A full water tank begins to leak. The rate of leaking water can be approximated by $$f(t)=7e^{-0.1t}+5$$ gal/h, where $$t$$ is measured in hours. After $$12$$ hours, the tank is half empty. Using your calculator, how much water did the full tank contain before it started leaking? （ ）
A. $$217.833$$ gal
B. $$108.916$$ gal
C. $$54.458$$ gal
D. $$300$$ gal

Answer

**step1** Understanding the Problem

The problem describes a water tank that is leaking. We are given a formula that tells us how fast the water is leaking at any given time. This leak rate changes over time, it's not a constant speed. We are told that after 12 hours, exactly half of the water has leaked out of the tank. Our goal is to figure out how much water the tank held when it was completely full before it started leaking.

**step2** Understanding the Leaking Process

The rate at which water leaks is given by the formula $$f(t)=7e^{-0.1t}+5$$ gallons per hour. The 't' in the formula stands for time in hours. Because this rate changes over time (it's not a fixed number like "10 gallons per hour"), we cannot simply multiply the rate by 12 hours to find the total amount leaked. To find the total amount of water that has leaked out over the full 12 hours, we need to add up all the tiny amounts of water that leak out during each moment. This type of calculation, involving a changing rate over time, requires a special mathematical method, which a scientific calculator can help us perform accurately.
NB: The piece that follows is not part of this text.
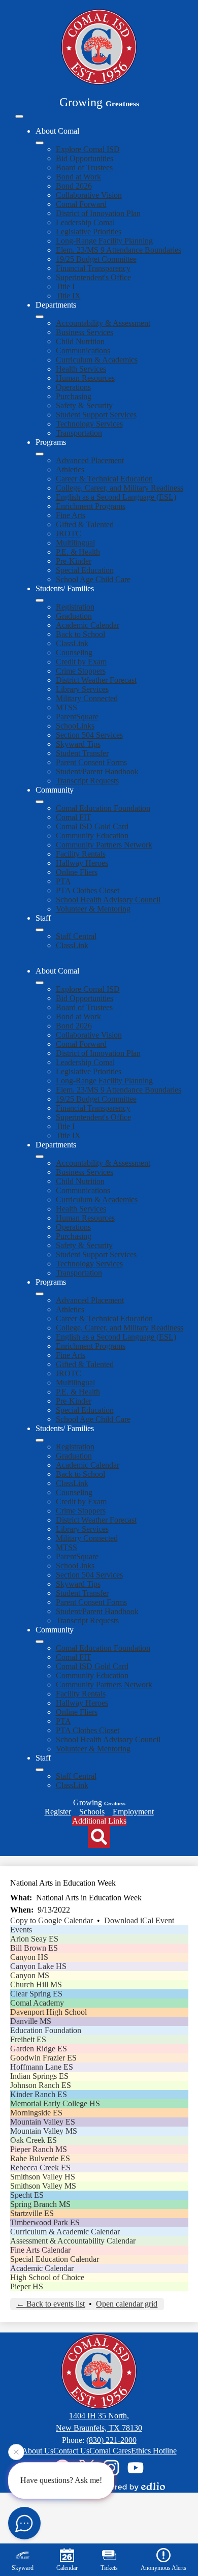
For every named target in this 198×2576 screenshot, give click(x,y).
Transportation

**step3** Calculating the Amount of Leaked Water

To find the total amount of water that leaked over the 12 hours, we use a calculator capable of performing the continuous summation of the changing leak rate. When we perform this calculation from time $$t=0$$ hours to $$t=12$$ hours, we find that the total amount of water leaked from the tank is approximately $$108.916$$ gallons.
$$ \text{Total leaked water} = \int_{0}^{12} (7e^{-0.1t}+5) dt $$
$$ = \left[ -70e^{-0.1t} + 5t \right]_{0}^{12} $$
$$ = (-70e^{-0.1 \times 12} + 5 \times 12) - (-70e^{-0.1 \times 0} + 5 \times 0) $$
$$ = (-70e^{-1.2} + 60) - (-70 + 0) $$
$$ = 130 - 70e^{-1.2} $$
Using a calculator, $$e^{-1.2} \approx 0.301194$$.
So, $$ \text{Total leaked water} \approx 130 - 70 \times 0.301194 \approx 130 - 21.08358 \approx 108.91642 \text{ gallons} $$.

**step4** Finding the Full Tank Capacity

The problem states that after 12 hours, the tank is "half empty". This means the $$108.916$$ gallons of water that leaked out is exactly half of the tank's total capacity.
To find the full capacity of the tank, we need to double the amount that leaked out:
$$ \text{Full tank capacity} = \text{Amount leaked} \times 2 $$
$$ \text{Full tank capacity} = 108.91642 \text{ gallons} \times 2 $$
$$ \text{Full tank capacity} = 217.83284 \text{ gallons} $$
Rounding to three decimal places, the full tank contained approximately $$217.833$$ gallons.

**step5** Selecting the Correct Option

By comparing our calculated full tank capacity of approximately $$217.833$$ gallons with the given options, we see that it matches option A.